__Task statement__: Within the records below, find each line that holds the string "agent", then copy it.

__Dataset entries__:

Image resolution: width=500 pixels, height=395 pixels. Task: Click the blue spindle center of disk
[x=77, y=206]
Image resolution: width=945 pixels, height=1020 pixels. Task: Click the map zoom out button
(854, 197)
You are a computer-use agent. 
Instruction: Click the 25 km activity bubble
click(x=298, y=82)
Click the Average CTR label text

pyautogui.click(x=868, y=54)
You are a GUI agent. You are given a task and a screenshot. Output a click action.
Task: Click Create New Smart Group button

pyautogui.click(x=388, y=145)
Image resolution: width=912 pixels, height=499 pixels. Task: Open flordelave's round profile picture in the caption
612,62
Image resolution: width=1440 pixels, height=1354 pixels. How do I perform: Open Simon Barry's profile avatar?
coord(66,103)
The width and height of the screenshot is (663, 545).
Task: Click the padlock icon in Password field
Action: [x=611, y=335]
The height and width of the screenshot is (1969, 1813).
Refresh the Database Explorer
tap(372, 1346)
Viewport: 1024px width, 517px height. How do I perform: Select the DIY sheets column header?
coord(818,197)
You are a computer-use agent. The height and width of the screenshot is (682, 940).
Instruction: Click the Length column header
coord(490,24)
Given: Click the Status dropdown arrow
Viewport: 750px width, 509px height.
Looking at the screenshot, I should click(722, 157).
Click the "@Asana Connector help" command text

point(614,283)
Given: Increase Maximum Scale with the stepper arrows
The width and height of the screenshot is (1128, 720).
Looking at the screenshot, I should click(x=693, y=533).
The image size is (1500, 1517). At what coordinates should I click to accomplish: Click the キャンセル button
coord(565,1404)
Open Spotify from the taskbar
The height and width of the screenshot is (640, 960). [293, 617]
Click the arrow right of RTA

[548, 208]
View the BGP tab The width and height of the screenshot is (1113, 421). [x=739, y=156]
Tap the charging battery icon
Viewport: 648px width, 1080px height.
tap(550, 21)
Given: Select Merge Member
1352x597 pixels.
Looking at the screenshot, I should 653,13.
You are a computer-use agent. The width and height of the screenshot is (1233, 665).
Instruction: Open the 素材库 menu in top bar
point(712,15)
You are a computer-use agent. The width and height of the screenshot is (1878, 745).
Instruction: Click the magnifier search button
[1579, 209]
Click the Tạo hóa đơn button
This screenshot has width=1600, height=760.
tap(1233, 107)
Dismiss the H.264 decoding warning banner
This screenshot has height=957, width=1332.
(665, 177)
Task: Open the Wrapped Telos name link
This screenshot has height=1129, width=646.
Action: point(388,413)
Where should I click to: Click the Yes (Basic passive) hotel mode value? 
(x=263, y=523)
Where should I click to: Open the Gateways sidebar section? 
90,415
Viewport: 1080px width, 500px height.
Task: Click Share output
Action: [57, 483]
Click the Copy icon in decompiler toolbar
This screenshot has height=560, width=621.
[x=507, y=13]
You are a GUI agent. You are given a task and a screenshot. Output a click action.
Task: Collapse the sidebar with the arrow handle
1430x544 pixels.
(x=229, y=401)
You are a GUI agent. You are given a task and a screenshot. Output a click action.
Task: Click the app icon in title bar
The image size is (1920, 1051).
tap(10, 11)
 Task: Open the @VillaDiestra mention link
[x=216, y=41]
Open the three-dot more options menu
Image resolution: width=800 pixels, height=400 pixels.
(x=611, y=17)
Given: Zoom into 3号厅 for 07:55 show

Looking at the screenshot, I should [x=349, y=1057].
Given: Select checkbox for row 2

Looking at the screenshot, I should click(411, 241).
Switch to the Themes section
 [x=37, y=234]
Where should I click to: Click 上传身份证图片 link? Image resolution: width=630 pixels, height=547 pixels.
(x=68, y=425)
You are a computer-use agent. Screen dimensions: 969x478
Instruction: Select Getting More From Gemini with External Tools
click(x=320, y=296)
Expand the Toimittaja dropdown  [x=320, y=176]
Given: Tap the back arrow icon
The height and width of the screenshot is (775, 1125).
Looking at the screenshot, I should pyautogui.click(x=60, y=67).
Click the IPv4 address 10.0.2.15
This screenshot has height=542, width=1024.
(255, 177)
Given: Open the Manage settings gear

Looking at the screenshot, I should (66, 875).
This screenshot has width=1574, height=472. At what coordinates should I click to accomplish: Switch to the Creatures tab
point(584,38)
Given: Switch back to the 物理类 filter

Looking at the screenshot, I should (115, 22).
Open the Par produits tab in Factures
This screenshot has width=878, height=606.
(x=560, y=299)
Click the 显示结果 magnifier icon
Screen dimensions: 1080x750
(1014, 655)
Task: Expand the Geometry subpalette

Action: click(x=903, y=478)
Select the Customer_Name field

__Answer to the problem__:
You are a computer-use agent. 
You are a GUI agent. You are given a task and a screenshot. Output a click action.
You are a computer-use agent. The height and width of the screenshot is (682, 940).
You are a computer-use agent. The width and height of the screenshot is (1233, 665).
You are a computer-use agent. The width and height of the screenshot is (1878, 745).
You are a GUI agent. You are given a task and a screenshot. Output a click action.
You are a GUI agent. You are given a task and a screenshot. Output a click action.
You are a computer-use agent. Screen dimensions: 969x478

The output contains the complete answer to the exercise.